The fix: Before including any entry from Canada, Mexico, or South Korea, verify that IEEPA duties were actually assessed on that entry (not $0) by reviewing your 7501. Filter out any entries where the IEEPA duty line shows $0.

Mistake 4: CSV Formatting Errors

The problem: The CAPE CSV template uses specific column names, a comma delimiter, a specific date format (YYYY-MM-DD), and UTF-8 encoding. Common errors include using semicolons as delimiters (common in European Excel installations), non-standard date formats (MM/DD/YYYY instead of YYYY-MM-DD), and including BOM characters in UTF-8 files exported from certain software.

The fix: Use CBP’s official CAPE CSV template, not your own format. Fill in the template’s columns. Export as CSV from Excel using “CSV UTF-8 (comma delimited)” — not “CSV (Macintosh)” or other variants. Open the file in a text editor to verify the delimiter and date format before submitting.

Mistake 5: Submitting Without ACH Banking Registered

The problem: Several early filers submitted CAPE claims before completing the ACH banking setup in ACE. CBP cannot process the refund without banking information on file, and these claims were placed in a pending status that required manual intervention.

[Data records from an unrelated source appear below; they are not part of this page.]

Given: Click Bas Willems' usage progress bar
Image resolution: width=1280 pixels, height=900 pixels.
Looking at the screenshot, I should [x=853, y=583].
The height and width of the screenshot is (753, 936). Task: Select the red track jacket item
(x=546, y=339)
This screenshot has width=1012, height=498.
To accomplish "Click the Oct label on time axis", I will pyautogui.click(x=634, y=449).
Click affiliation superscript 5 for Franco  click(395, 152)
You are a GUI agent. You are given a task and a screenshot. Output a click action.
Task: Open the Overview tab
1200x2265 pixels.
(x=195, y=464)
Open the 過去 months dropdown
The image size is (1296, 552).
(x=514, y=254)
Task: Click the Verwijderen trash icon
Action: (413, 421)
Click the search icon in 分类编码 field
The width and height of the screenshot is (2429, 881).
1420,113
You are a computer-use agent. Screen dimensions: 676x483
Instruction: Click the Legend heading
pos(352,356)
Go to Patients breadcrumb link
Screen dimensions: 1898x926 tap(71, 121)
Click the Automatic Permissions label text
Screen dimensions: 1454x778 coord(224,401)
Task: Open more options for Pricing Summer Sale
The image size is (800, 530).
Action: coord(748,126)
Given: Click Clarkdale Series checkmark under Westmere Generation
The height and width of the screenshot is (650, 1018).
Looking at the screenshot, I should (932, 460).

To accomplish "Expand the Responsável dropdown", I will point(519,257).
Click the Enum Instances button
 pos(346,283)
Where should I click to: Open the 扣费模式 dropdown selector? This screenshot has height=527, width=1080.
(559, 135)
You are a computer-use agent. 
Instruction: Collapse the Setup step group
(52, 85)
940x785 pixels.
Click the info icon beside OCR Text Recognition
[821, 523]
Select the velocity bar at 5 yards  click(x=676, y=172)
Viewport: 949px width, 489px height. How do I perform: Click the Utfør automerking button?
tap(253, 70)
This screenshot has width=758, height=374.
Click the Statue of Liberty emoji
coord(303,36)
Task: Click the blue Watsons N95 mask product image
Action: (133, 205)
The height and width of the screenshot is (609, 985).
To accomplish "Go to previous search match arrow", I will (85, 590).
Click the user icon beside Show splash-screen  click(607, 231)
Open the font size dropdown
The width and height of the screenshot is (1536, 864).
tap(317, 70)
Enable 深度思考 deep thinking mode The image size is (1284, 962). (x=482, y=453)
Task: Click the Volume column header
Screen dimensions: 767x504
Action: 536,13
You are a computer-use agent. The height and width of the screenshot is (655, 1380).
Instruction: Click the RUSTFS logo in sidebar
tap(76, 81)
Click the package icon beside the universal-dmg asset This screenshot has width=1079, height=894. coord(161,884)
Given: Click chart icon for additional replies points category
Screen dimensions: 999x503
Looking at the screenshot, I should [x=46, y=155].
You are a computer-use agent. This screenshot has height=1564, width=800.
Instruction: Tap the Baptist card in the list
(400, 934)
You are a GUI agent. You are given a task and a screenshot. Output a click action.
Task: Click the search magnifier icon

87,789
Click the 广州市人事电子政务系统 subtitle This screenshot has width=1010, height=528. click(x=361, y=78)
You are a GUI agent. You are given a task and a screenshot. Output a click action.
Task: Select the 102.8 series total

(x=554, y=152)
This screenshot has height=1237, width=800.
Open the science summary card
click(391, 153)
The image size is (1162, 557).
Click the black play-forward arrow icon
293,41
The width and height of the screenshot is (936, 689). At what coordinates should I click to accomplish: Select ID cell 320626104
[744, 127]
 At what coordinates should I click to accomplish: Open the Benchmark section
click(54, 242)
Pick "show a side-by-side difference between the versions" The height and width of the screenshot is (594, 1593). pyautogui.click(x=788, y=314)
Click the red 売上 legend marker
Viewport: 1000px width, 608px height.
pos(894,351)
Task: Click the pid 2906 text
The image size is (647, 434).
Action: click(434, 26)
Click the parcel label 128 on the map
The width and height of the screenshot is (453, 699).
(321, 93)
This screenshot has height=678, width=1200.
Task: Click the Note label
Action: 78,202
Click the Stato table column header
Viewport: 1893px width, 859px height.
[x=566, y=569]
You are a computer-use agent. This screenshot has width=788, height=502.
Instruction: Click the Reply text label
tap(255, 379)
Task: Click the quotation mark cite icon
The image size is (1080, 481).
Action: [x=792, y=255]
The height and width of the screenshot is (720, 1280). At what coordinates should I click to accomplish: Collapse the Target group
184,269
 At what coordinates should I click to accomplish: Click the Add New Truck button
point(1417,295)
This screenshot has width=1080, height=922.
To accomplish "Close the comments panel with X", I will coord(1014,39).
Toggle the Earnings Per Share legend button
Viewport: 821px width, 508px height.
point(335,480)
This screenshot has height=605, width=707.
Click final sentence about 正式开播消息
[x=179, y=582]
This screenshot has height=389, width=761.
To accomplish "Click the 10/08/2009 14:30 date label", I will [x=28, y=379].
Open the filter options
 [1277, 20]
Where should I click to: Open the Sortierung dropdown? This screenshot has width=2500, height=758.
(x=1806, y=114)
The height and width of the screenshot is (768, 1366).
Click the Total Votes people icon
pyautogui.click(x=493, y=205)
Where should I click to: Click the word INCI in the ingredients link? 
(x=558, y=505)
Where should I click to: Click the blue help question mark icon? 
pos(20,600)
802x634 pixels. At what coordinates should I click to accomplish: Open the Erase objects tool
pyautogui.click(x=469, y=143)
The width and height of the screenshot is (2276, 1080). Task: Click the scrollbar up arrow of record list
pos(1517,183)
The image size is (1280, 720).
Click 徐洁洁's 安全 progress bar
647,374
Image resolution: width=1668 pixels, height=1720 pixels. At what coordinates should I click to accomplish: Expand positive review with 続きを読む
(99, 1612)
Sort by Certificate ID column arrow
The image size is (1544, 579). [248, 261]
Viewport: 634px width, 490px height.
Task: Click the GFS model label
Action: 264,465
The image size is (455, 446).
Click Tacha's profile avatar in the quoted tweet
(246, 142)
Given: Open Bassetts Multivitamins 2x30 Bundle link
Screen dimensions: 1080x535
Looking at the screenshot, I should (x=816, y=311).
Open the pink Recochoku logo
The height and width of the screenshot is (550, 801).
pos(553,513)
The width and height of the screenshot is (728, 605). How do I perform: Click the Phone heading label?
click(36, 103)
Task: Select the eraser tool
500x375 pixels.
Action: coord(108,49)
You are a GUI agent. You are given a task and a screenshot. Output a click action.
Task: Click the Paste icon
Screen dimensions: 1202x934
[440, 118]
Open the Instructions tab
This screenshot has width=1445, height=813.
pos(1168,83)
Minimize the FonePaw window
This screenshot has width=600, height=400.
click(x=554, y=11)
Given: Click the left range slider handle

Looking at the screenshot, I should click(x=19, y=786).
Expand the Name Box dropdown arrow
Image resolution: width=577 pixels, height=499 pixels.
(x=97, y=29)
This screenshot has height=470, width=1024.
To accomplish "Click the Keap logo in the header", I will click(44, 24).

The fix: Before submitting your CAPE CSV, log into ACE and confirm that your ACH banking information (ABA routing number and account number) is registered and active under your importer profile. This is a separate step from filing the claim.

Mistake 6: Wrong IOR Number on the Submission

The problem: The importer of record (IOR) number on the CAPE submission must match the IOR number on the original 7501 entries. Submitting under a different EIN — even if it’s the same business under a different legal name or subsidiary — causes entries to be rejected.

The fix: Verify the IOR EIN that appears on your 7501s before filing. If your business has multiple EINs (parent company, subsidiaries, doing-business-as names), file separate CAPE claims under each applicable EIN. Do not aggregate entries from different IOR EINs into a single submission.

Mistake 7: Claiming Section 232 or Section 301 Duties

The problem: Importers of steel, aluminum, or Chinese goods sometimes included Section 232 or Section 301 duty amounts in their CAPE CSV — either because they misidentified the duty type or because their records didn’t clearly separate the IEEPA duty from other duty assessments.

The fix: On CBP Form 7501, different types of duties are assessed under different collection codes. IEEPA duties have their own code. Section 301 duties have theirs. Section 232 duties have theirs. Work with your customs broker to confirm that the amounts you’re claiming in your CAPE CSV correspond specifically to IEEPA collection codes, not other duty types. Only IEEPA duties are refundable through CAPE.

General Quality Control Recommendation

Before submitting, have someone else review your CAPE CSV. A second set of eyes — whether a trusted employee, your customs broker, or a trade attorney — can catch formatting errors, mismatched values, and other issues that are easy to miss when you’ve been staring at the spreadsheet for hours. A rejected submission doesn’t lose your refund, but it does delay it and may complicate resubmission.